* **Task to complete**
Pick out the lines in the listing below that contain the word "axis" and copy them.

* **Dataset records**

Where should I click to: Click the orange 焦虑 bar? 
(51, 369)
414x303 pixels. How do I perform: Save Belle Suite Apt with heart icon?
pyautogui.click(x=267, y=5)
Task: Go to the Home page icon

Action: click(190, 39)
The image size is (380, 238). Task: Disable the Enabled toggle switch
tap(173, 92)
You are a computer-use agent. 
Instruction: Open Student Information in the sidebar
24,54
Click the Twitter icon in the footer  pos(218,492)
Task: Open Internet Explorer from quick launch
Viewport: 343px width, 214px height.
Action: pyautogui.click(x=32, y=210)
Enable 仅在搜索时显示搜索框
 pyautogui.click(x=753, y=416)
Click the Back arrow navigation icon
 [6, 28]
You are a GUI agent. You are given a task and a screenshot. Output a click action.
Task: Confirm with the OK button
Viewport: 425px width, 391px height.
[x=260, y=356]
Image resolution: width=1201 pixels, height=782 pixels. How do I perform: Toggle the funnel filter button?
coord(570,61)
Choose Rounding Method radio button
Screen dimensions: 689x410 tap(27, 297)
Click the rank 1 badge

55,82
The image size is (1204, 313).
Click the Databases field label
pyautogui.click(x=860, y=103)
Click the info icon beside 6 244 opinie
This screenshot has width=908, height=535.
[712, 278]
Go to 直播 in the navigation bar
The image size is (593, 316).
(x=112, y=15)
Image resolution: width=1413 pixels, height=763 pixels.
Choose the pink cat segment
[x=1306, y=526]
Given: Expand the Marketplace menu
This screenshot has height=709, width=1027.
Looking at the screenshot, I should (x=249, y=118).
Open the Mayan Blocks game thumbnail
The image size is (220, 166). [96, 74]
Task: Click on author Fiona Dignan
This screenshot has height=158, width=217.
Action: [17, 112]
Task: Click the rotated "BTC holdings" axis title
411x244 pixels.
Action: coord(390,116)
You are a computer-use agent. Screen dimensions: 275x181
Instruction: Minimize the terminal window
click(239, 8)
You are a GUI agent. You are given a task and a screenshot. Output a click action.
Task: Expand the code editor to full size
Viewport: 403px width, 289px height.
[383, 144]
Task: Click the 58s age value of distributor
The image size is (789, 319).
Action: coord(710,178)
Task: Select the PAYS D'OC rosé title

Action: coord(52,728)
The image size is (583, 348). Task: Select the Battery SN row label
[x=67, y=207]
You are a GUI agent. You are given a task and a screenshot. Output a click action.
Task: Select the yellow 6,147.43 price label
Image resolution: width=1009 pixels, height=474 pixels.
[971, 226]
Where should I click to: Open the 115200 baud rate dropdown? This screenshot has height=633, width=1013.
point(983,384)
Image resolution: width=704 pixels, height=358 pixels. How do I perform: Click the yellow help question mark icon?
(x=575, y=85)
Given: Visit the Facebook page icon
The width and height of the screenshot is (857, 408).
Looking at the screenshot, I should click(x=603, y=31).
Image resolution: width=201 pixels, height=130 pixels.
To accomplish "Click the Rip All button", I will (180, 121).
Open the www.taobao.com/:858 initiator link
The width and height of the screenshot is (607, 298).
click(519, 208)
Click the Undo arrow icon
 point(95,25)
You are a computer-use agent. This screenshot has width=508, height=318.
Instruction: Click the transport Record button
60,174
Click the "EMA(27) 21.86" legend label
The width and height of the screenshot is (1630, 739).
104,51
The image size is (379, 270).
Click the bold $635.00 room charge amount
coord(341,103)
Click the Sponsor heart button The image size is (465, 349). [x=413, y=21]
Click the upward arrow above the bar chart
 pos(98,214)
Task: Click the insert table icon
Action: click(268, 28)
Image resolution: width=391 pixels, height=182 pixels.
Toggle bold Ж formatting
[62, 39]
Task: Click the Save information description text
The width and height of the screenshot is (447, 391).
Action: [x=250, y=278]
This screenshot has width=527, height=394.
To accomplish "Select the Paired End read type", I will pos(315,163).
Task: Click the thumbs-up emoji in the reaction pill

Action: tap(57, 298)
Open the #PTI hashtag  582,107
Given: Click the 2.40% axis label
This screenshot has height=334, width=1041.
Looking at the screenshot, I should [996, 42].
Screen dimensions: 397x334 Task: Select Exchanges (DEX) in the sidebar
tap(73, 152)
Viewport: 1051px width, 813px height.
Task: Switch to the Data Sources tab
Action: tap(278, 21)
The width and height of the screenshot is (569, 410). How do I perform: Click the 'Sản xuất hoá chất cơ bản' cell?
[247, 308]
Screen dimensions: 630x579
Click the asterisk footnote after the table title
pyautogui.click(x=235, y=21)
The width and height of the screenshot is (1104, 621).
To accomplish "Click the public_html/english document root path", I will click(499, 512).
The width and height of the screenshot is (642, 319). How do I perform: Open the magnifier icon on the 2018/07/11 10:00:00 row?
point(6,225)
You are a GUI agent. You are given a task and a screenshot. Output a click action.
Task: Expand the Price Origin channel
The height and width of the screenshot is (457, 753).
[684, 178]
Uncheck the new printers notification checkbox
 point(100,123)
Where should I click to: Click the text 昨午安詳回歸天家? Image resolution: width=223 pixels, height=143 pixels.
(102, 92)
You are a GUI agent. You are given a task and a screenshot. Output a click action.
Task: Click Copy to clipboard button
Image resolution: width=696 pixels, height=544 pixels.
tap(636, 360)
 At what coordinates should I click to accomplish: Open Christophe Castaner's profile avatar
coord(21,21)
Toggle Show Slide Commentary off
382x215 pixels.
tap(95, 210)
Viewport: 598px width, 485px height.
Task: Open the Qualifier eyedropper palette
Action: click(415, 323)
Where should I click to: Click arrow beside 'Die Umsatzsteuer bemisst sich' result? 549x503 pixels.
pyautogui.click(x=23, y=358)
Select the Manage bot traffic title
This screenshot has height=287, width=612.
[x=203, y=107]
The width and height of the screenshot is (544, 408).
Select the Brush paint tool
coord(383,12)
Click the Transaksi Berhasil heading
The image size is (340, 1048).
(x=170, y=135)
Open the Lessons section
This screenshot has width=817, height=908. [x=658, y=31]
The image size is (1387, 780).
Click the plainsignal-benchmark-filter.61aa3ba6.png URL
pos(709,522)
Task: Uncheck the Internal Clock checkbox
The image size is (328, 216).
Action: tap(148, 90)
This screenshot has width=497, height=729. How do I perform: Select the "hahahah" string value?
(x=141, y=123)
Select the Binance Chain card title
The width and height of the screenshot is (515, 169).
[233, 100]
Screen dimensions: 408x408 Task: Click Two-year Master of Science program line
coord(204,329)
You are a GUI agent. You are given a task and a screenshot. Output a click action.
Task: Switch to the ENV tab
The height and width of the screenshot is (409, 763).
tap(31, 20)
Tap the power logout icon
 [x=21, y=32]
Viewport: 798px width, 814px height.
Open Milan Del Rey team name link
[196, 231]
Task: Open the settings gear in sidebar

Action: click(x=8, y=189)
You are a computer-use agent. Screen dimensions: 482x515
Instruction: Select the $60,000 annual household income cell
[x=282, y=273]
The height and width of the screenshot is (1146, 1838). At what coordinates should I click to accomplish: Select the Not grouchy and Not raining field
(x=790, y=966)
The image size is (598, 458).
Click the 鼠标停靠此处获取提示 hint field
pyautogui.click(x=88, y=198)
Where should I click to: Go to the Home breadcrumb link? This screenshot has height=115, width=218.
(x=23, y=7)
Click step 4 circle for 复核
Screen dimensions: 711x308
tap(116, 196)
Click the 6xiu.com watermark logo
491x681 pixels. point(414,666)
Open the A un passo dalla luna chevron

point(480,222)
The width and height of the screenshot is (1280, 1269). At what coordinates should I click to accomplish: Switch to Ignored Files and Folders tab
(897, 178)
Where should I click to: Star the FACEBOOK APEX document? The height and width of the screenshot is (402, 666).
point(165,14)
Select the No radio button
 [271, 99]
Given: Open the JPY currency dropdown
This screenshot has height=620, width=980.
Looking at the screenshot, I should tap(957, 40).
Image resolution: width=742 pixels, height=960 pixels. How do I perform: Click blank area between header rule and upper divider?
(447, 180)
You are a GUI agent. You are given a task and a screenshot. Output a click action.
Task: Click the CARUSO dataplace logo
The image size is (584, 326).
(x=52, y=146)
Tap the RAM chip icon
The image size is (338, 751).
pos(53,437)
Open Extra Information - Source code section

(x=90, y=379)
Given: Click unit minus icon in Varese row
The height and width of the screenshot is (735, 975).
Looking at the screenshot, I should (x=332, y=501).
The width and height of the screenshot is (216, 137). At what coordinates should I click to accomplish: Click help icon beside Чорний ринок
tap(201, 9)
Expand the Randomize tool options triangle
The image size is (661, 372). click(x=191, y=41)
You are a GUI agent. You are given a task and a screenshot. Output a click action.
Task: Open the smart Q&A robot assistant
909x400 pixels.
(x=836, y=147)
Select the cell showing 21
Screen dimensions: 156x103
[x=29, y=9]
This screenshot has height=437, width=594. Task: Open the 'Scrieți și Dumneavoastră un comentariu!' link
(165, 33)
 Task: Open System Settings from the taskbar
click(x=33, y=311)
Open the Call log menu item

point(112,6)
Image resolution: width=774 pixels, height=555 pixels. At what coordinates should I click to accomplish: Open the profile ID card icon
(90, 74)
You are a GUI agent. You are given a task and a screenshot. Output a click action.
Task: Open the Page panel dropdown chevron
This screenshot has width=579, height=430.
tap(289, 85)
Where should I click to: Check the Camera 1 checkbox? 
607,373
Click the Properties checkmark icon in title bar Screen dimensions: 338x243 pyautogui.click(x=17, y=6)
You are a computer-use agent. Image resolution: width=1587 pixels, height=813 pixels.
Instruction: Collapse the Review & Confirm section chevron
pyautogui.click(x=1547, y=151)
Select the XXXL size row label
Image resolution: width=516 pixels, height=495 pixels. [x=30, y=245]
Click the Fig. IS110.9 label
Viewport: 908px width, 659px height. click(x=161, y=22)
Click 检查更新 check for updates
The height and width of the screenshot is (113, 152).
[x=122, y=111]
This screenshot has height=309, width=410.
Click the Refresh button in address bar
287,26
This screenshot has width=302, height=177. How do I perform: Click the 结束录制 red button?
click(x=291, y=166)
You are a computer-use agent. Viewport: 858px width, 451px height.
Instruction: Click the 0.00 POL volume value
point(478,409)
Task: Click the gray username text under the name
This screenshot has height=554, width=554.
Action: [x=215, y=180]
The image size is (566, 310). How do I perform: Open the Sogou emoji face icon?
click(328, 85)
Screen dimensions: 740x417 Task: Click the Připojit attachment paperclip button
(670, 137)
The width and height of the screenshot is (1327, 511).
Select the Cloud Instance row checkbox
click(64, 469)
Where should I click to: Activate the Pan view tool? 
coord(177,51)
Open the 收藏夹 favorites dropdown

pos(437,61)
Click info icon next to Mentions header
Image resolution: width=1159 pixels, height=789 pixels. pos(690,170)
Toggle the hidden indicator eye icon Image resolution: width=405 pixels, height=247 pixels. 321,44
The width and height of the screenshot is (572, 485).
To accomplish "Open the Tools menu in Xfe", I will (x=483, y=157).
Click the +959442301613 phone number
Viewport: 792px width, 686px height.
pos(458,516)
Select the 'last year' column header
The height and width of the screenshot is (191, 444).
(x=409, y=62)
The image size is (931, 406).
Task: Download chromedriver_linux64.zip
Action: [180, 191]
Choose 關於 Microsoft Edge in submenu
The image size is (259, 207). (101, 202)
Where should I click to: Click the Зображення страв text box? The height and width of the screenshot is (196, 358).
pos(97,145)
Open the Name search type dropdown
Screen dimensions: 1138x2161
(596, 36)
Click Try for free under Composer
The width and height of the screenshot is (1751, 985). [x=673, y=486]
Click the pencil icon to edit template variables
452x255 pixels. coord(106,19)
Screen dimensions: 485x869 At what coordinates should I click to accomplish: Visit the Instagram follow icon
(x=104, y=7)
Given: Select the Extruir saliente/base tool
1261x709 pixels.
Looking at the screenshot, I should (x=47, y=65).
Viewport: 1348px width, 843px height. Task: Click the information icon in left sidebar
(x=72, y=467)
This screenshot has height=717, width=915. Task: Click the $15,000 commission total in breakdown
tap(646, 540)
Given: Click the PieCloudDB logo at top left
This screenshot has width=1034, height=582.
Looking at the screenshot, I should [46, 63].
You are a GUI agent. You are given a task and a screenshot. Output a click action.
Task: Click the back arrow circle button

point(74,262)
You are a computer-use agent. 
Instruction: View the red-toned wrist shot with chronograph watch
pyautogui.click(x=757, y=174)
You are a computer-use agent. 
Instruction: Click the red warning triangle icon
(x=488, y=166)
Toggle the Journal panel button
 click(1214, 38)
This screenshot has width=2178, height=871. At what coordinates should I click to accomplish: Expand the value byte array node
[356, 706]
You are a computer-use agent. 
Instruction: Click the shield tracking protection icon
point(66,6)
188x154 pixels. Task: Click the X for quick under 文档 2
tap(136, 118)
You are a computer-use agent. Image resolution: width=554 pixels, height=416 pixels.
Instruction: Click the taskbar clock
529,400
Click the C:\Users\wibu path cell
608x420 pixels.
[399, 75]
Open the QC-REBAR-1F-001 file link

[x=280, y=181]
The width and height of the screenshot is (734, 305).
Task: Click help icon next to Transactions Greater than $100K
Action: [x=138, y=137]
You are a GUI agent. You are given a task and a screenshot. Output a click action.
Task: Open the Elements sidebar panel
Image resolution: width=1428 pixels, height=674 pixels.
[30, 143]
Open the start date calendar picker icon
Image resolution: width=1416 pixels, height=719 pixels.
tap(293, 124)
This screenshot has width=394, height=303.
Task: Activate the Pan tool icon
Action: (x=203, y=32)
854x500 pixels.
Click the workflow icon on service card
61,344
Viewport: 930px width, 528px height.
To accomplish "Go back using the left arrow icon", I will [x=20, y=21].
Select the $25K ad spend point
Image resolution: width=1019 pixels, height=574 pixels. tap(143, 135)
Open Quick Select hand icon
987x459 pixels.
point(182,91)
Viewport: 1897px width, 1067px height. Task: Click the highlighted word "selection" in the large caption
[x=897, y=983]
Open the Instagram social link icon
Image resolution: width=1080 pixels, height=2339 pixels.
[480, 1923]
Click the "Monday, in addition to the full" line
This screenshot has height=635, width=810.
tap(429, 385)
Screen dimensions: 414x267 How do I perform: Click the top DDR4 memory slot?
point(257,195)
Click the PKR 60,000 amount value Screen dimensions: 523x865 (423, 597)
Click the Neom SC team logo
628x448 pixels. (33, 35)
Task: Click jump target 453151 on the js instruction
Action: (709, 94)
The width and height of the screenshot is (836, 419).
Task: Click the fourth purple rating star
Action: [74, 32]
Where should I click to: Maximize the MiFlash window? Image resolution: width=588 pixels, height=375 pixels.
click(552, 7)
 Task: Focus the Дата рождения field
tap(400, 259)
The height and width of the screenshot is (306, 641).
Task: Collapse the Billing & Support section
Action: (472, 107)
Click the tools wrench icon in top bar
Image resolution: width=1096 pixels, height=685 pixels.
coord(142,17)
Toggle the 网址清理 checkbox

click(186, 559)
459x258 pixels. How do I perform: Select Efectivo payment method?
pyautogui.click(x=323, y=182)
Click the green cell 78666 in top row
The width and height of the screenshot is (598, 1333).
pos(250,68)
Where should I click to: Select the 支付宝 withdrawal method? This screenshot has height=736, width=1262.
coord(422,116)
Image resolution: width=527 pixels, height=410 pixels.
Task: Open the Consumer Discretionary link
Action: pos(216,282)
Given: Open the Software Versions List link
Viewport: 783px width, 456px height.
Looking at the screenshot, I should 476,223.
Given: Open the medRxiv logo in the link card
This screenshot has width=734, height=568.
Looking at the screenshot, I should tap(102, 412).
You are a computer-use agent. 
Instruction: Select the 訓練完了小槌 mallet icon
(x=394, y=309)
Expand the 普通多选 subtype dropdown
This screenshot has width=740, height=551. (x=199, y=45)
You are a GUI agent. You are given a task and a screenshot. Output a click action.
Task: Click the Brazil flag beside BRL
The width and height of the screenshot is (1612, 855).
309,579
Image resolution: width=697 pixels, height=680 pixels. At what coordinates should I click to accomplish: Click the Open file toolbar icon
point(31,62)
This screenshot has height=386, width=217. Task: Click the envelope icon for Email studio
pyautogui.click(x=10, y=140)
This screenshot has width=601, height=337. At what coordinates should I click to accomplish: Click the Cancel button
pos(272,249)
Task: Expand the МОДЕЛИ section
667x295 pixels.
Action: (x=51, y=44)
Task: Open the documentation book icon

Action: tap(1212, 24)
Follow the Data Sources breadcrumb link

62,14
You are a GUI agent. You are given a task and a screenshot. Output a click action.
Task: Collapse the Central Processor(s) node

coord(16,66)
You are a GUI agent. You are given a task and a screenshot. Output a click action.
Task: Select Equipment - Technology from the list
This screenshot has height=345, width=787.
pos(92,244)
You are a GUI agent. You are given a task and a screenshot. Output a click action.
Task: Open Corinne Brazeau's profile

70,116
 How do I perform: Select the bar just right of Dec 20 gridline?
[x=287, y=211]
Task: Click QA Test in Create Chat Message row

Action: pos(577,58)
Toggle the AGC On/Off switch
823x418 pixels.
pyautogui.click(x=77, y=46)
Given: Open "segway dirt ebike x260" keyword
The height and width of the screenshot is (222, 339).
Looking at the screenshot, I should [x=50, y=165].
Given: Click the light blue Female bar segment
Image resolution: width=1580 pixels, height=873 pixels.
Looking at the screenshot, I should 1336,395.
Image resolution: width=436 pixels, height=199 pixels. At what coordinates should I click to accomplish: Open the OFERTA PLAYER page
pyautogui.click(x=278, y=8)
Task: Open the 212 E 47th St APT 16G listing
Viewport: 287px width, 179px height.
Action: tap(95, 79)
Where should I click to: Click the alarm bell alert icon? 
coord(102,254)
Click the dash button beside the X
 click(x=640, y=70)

* **Written response**
Task: Click the rotated "BTC holdings" axis title
Given: Click the 2.40% axis label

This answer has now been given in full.